Only one stretch of the data below is wanted: the lines starting at the one with "Viewport: 577px width, 529px height." and ending at the one with "Toggle underline formatting", both included, given again exactly.

Source material:

*** Block opens ***

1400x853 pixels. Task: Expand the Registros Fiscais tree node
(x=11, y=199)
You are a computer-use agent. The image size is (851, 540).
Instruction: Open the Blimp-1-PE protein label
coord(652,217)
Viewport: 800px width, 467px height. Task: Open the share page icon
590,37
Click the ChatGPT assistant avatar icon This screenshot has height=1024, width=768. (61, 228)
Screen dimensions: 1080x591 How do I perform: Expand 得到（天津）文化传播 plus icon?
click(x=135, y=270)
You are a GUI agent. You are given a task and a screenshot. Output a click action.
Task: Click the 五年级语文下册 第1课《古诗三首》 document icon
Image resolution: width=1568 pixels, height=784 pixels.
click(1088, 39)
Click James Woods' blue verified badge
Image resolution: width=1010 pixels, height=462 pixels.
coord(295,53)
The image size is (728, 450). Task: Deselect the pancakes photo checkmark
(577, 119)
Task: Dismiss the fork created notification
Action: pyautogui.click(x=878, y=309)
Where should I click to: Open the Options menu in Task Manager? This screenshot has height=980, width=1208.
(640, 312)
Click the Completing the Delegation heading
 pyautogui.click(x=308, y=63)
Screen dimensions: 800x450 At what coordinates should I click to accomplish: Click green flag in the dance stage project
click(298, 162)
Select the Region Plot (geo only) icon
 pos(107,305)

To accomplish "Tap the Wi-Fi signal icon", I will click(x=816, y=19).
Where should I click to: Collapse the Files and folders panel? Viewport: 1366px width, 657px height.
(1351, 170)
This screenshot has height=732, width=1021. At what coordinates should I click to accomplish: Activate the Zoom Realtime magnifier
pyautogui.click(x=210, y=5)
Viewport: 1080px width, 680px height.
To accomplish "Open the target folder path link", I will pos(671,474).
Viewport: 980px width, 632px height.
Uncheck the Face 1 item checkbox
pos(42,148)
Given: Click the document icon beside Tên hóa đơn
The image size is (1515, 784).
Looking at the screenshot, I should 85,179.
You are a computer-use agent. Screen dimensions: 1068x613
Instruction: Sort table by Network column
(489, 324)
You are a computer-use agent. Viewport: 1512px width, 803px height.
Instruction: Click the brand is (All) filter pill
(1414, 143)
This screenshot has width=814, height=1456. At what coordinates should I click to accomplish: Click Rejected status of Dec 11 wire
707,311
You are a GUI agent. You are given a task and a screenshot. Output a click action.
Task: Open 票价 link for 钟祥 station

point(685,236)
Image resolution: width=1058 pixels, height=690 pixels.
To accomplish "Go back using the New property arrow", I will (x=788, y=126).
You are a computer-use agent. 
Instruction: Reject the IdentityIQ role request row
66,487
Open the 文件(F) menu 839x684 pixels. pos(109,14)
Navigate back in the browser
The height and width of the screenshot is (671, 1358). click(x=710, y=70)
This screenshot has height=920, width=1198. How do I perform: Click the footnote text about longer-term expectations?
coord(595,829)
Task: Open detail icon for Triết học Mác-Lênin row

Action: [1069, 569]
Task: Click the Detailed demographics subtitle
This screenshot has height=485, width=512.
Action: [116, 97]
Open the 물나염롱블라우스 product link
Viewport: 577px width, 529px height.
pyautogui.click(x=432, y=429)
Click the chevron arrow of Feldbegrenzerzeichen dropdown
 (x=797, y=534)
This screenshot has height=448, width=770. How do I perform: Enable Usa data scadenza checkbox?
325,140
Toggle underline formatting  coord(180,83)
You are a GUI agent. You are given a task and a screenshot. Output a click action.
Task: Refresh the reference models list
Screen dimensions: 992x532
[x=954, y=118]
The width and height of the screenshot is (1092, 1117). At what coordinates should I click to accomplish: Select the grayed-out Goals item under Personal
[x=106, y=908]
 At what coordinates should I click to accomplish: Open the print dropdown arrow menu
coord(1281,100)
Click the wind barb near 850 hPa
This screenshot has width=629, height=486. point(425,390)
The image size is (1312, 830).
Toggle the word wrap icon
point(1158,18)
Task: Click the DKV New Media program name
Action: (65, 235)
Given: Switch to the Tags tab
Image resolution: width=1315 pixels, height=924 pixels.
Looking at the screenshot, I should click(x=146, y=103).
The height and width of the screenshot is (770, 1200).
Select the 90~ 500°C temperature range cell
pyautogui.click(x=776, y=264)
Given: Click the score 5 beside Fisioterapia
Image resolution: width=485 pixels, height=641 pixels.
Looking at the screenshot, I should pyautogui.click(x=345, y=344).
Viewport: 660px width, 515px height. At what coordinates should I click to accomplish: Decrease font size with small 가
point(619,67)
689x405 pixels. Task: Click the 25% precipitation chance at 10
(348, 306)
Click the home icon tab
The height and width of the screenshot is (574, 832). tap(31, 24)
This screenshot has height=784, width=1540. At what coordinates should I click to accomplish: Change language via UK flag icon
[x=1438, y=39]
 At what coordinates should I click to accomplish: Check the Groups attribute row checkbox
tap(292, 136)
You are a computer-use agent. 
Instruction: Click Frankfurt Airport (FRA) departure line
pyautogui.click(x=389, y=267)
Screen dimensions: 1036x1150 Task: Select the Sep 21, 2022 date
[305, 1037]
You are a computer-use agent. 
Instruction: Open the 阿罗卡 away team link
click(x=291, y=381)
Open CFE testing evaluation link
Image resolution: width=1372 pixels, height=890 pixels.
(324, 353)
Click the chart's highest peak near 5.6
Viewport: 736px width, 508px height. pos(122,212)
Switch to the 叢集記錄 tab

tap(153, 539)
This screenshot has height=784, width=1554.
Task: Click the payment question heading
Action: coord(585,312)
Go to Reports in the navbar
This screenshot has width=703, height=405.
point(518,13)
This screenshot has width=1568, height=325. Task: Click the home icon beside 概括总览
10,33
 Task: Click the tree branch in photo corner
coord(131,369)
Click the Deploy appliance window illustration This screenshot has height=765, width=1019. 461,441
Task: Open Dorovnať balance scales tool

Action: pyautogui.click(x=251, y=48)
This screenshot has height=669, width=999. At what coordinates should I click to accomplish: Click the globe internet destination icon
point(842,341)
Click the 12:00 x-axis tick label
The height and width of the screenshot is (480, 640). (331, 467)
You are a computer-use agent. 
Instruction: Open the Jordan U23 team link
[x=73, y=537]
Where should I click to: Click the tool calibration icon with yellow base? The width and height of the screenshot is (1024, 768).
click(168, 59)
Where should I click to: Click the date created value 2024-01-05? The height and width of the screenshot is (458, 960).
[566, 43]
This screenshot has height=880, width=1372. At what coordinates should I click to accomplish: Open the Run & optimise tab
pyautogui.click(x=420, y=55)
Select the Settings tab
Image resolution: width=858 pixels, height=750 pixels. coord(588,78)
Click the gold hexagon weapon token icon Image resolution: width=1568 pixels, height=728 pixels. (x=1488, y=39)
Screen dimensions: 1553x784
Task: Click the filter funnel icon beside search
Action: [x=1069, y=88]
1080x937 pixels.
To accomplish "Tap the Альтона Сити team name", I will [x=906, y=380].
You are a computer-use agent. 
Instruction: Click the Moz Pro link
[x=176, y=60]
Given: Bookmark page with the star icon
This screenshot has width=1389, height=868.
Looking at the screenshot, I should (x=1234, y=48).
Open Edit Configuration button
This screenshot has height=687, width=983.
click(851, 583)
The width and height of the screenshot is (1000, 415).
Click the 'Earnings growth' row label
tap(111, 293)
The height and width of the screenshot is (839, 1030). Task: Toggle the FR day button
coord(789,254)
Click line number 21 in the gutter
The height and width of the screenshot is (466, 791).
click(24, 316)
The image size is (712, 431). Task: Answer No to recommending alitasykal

*** Block closes ***

Task result:
Viewport: 577px width, 529px height.
pyautogui.click(x=432, y=429)
Click the chevron arrow of Feldbegrenzerzeichen dropdown
 (x=797, y=534)
This screenshot has height=448, width=770. How do I perform: Enable Usa data scadenza checkbox?
325,140
Toggle underline formatting  coord(180,83)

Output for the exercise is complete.